What you should do - Please reproduce every entry below without omitting a single line.

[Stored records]
_ _ _ _ _

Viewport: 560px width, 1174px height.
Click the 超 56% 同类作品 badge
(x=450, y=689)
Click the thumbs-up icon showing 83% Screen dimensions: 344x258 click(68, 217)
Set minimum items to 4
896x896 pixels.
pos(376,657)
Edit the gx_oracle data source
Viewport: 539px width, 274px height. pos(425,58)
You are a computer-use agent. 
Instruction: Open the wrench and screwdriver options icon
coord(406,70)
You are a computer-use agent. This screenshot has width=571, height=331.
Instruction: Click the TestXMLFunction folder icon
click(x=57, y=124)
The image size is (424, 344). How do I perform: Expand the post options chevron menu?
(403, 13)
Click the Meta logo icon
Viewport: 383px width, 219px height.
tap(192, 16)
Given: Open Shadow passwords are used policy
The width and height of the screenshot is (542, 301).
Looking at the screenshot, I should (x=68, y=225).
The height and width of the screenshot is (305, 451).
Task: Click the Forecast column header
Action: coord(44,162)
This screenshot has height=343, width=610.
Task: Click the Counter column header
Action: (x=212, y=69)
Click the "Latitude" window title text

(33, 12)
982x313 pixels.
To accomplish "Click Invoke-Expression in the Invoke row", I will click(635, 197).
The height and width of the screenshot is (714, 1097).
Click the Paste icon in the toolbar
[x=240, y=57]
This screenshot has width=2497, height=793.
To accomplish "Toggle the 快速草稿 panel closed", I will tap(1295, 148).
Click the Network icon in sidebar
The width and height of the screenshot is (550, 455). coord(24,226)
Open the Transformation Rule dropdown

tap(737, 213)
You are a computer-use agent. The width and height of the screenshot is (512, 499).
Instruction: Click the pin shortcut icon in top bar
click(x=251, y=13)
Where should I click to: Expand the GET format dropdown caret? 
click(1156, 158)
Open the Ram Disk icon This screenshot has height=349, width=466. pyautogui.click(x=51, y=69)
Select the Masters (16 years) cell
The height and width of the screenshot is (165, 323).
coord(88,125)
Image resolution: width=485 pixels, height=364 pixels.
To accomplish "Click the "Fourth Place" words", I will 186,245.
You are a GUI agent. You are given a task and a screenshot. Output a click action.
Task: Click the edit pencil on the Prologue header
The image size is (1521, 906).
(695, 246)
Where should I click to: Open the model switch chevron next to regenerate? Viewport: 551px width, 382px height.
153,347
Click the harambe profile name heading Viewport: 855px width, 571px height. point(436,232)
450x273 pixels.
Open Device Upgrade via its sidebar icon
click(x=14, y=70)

_ _ _ _ _

Result for this task -
Viewport: 560px width, 1174px height.
Click the 超 56% 同类作品 badge
(x=450, y=689)
Click the thumbs-up icon showing 83% Screen dimensions: 344x258 click(68, 217)
Set minimum items to 4
896x896 pixels.
pos(376,657)
Edit the gx_oracle data source
Viewport: 539px width, 274px height. pos(425,58)
You are a computer-use agent. 
Instruction: Open the wrench and screwdriver options icon
coord(406,70)
You are a computer-use agent. This screenshot has width=571, height=331.
Instruction: Click the TestXMLFunction folder icon
click(x=57, y=124)
The image size is (424, 344). How do I perform: Expand the post options chevron menu?
(403, 13)
Click the Meta logo icon
Viewport: 383px width, 219px height.
tap(192, 16)
Given: Open Shadow passwords are used policy
The width and height of the screenshot is (542, 301).
Looking at the screenshot, I should (x=68, y=225).
The height and width of the screenshot is (305, 451).
Task: Click the Forecast column header
Action: coord(44,162)
This screenshot has height=343, width=610.
Task: Click the Counter column header
Action: (x=212, y=69)
Click the "Latitude" window title text

(33, 12)
982x313 pixels.
To accomplish "Click Invoke-Expression in the Invoke row", I will click(635, 197).
The height and width of the screenshot is (714, 1097).
Click the Paste icon in the toolbar
[x=240, y=57]
This screenshot has width=2497, height=793.
To accomplish "Toggle the 快速草稿 panel closed", I will tap(1295, 148).
Click the Network icon in sidebar
The width and height of the screenshot is (550, 455). coord(24,226)
Open the Transformation Rule dropdown

tap(737, 213)
You are a computer-use agent. The width and height of the screenshot is (512, 499).
Instruction: Click the pin shortcut icon in top bar
click(x=251, y=13)
Where should I click to: Expand the GET format dropdown caret? 
click(1156, 158)
Open the Ram Disk icon This screenshot has height=349, width=466. pyautogui.click(x=51, y=69)
Select the Masters (16 years) cell
The height and width of the screenshot is (165, 323).
coord(88,125)
Image resolution: width=485 pixels, height=364 pixels.
To accomplish "Click the "Fourth Place" words", I will 186,245.
You are a GUI agent. You are given a task and a screenshot. Output a click action.
Task: Click the edit pencil on the Prologue header
The image size is (1521, 906).
(695, 246)
Where should I click to: Open the model switch chevron next to regenerate? Viewport: 551px width, 382px height.
153,347
Click the harambe profile name heading Viewport: 855px width, 571px height. point(436,232)
450x273 pixels.
Open Device Upgrade via its sidebar icon
click(x=14, y=70)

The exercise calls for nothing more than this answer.